The monitoring data that is often lost from multiple stations in a city. Nejadkoorki and Baroutian (2011) have removed the missing data, resulting in the waste of data.The Newton Interpolation algorithm has good interpolation effect when the data loss ratio is not too high (Breu et al. 2016). Thus, in this study, the missing data is effectively interpolated by INI algorithm. In order to enlarge the data, we have taken neighbor stations data into consideration. Because different distance makes different effects on central station, weight has been assigned to each stations data. The oversize of the dimension of input data would affect the generalization ability of the BPNN, therefore, the PCA algorithm is utilized to extract the eigenvector from neighbor stations effectively in the study (Skrobot et al. 2016). The extracted eigenvector from neighbor stations and the eigenvectors of the central station are regarded as input to the BPNN, which can not only keep information as much as possible, but also ensure that the dimension of the input to the BPNN is suitable, increasing the generalization ability of the BPNN. Finally, early stop strategy (Yang and Zhang 2017) has been performed during training. That is, when the error reached the value set by program, the training should be terminated in order to avoid overfitting. The learning rate gradient descent strategy (Huang and Lin 2009) has been employed to avoid the slow convergence speed.
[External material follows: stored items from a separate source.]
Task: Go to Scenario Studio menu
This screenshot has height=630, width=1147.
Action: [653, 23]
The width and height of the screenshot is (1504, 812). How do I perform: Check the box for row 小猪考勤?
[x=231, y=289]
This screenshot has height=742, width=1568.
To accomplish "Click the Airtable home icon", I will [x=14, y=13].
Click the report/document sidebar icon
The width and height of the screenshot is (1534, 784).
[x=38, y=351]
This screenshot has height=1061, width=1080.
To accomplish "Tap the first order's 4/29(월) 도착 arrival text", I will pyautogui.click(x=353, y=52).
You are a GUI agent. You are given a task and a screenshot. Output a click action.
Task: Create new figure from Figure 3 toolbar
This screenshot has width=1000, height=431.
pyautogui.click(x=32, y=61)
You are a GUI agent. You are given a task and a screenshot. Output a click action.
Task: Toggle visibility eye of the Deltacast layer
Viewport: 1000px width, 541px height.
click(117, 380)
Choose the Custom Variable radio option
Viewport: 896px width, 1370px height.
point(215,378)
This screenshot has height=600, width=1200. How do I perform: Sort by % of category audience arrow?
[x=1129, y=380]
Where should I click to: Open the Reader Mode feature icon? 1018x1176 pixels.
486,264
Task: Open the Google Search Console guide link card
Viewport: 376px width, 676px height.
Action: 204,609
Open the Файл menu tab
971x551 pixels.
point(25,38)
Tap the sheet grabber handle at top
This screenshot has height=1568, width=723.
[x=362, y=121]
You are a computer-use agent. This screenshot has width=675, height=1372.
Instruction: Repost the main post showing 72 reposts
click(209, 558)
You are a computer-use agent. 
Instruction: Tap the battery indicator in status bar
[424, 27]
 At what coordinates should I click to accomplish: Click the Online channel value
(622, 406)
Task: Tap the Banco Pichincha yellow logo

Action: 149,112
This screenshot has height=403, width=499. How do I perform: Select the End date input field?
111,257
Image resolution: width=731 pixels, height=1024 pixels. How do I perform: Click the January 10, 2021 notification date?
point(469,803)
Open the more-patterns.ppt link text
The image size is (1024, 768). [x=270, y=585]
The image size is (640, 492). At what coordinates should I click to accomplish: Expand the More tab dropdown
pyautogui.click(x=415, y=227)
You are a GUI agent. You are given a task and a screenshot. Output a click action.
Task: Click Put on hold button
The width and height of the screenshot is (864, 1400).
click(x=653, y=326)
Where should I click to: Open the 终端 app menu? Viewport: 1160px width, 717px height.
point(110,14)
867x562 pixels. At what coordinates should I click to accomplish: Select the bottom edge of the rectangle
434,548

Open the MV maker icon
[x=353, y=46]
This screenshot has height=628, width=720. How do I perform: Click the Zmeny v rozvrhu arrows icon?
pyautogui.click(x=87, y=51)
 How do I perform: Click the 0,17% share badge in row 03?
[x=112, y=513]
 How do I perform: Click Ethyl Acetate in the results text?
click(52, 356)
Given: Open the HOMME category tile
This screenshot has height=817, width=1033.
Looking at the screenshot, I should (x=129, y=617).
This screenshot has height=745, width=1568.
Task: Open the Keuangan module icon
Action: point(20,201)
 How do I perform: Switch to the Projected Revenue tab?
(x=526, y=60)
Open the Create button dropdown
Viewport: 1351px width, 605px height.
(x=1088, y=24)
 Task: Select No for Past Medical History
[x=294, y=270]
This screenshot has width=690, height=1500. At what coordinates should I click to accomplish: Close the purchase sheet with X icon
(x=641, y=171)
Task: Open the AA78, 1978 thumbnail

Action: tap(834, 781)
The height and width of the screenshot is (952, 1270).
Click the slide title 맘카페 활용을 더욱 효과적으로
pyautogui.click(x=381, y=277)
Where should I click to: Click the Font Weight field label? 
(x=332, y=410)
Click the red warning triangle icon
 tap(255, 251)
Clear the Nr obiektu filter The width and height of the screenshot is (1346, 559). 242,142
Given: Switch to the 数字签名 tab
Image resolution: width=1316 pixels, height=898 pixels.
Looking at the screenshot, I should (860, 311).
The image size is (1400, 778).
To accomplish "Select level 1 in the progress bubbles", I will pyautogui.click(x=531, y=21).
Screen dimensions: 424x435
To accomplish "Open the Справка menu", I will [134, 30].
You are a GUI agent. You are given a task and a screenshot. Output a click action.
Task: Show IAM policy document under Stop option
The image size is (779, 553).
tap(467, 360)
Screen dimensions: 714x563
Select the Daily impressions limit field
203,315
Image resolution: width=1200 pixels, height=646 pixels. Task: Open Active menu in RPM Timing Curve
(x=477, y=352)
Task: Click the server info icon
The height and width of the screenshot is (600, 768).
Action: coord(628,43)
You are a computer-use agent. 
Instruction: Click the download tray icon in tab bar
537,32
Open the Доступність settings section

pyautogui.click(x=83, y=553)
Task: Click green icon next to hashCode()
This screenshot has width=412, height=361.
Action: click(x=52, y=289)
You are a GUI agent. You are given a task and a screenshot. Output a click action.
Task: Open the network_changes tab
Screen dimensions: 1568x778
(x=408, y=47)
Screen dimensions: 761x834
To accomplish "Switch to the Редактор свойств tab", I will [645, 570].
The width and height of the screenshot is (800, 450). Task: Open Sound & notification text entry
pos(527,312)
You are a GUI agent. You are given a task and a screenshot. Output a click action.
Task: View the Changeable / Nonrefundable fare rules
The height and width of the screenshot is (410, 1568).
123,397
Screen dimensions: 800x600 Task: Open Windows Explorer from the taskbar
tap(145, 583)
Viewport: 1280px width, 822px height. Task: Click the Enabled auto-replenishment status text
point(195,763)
NEXT, INI algorithm would be proved in detail for dealing with missing data. Multiple stations data and AW method have enlarge data for modeling. However, this affects the speed and efficiency of BPNN. Thus, Neighbor-PCA algorithm has been employed to reduce the dimension of data in order to avoid overfitting. BP model and NN_BPNN model are used for contrast. The effectiveness of NN_BPNN model has showed that the integration of INI algorithm and AW method proved to be persuasive and the effectiveness of NNP_BPNN model has showed that the combination of INI algorithm, AW method and Neighbor-PCA algorithm proved to be persuasive.

2 Related algorithm

In this section, the basic principles of BPNN, Newton interpolation algorithm and PCA algorithm are respectively introduced.

2.1 BPNN principles

BPNN is composed by a series of simple unit connected with each other densely. In data mining , neural network has been employed by Chang and Yang (2017). Each unit has a certain amount of input and output. The structure of neuron is shown in Fig. 1 and the structure of BPNN is shown in Fig. 2.

Fig. 1
figure 1

The neuron map of the BPNN

Fig. 2
figure 2

The structure of BPNN

The stimulation delivered by neuron is called x\(_i\). The connection weight is called w\(_i\). This accumulation is called a\(_j\). Sigmoid(x) is put as the activation function. The error is utilized to modify the connection weights for feedback to complete the learning process, which is the feedback mechanism of the BPNN (Guan et al. 2016). The inner of neuron also interferes with the output result, so an extra bias named as b is brought. So we get the formula (1).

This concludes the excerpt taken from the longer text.